## TASK INSTRUCTIONS
Look through the records that follow and state how many lines hold the word "beside", without adding anything.

## Dataset entries
------------
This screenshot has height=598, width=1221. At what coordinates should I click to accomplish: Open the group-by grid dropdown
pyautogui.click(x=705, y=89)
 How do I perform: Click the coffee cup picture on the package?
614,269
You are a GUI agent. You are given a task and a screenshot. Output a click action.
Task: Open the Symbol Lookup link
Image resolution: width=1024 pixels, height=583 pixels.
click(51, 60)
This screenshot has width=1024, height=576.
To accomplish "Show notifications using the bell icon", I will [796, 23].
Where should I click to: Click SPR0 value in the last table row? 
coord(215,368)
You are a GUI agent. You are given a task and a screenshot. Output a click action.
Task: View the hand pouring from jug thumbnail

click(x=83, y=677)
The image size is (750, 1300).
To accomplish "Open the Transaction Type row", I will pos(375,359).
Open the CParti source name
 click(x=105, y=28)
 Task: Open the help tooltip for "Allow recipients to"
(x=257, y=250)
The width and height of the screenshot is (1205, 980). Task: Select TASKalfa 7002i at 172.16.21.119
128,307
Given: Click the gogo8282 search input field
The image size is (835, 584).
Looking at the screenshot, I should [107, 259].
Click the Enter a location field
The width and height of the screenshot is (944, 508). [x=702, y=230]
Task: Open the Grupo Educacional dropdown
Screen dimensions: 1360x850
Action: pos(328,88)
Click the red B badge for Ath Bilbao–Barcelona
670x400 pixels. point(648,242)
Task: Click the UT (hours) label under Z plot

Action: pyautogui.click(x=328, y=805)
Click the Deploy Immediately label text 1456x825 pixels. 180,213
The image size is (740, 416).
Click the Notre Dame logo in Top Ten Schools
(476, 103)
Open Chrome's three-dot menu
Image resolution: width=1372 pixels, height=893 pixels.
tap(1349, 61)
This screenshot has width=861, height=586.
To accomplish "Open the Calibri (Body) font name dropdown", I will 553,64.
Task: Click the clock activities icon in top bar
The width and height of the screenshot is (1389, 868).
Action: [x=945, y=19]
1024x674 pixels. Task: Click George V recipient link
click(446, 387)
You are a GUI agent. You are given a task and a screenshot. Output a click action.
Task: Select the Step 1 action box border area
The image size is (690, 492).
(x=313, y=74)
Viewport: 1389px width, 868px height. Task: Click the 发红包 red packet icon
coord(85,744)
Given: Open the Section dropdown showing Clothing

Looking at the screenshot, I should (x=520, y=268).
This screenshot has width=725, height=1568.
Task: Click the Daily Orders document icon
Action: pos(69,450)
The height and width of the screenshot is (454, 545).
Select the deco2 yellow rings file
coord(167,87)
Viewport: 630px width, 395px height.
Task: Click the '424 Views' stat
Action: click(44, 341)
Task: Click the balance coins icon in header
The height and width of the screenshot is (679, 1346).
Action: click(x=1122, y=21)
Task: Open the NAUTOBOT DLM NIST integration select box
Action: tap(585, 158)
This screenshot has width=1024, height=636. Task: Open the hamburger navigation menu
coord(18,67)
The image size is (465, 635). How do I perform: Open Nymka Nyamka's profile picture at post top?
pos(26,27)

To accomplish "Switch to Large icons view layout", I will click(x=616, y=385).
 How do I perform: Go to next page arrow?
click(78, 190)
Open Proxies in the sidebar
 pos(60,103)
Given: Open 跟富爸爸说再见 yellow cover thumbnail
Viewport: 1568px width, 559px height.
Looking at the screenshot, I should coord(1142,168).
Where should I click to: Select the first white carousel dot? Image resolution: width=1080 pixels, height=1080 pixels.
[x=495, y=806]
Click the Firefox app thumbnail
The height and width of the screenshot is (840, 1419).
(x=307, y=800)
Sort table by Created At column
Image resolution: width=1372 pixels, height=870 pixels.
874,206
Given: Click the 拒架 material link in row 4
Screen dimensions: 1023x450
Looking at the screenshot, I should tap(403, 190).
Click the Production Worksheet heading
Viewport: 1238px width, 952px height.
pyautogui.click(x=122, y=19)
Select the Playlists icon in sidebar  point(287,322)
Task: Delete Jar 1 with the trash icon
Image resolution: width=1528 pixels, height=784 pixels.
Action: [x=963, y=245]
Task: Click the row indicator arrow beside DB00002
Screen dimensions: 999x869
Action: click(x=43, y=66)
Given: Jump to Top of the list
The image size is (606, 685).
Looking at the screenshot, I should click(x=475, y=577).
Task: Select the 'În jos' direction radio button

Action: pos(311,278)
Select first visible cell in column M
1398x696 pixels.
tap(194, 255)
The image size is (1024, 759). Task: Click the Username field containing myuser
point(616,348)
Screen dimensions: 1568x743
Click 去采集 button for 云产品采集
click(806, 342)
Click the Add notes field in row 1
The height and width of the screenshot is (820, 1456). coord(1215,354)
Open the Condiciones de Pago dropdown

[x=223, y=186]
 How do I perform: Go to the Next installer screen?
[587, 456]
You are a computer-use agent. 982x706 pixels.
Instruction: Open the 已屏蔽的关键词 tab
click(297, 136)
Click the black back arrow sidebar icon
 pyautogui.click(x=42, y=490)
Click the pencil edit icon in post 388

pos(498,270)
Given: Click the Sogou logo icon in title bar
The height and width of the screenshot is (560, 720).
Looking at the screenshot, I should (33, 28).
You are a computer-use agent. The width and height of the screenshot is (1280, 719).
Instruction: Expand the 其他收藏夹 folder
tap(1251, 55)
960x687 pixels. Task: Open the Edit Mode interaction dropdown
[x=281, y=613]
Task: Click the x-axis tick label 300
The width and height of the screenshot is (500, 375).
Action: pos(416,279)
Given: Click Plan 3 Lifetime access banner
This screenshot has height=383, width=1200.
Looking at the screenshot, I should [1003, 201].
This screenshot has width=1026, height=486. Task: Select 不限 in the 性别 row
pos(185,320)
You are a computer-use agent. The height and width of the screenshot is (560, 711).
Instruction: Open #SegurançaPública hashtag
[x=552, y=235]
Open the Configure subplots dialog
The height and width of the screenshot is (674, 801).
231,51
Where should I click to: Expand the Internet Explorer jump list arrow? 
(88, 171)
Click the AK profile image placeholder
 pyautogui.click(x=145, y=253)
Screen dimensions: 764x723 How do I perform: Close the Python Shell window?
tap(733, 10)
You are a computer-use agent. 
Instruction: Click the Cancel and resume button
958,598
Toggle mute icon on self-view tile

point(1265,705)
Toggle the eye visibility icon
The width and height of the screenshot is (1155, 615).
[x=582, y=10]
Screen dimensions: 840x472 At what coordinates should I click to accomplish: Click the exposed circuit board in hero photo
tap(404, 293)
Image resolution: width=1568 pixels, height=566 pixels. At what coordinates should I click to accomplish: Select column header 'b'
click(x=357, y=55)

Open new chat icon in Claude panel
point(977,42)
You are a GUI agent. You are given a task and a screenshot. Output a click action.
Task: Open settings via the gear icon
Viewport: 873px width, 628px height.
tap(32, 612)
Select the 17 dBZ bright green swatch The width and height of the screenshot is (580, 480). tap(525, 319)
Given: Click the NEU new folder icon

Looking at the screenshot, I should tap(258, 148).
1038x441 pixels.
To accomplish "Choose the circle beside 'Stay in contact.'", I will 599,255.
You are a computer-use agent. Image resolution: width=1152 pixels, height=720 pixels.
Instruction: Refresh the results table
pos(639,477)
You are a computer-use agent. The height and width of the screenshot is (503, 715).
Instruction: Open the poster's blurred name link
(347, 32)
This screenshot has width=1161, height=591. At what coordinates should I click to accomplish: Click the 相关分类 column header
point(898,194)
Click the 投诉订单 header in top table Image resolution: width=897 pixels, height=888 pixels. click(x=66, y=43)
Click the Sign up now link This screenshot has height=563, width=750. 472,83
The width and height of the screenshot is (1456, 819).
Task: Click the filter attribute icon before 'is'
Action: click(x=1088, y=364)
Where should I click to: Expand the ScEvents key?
------------
## ANSWER FOR THIS EXERCISE
2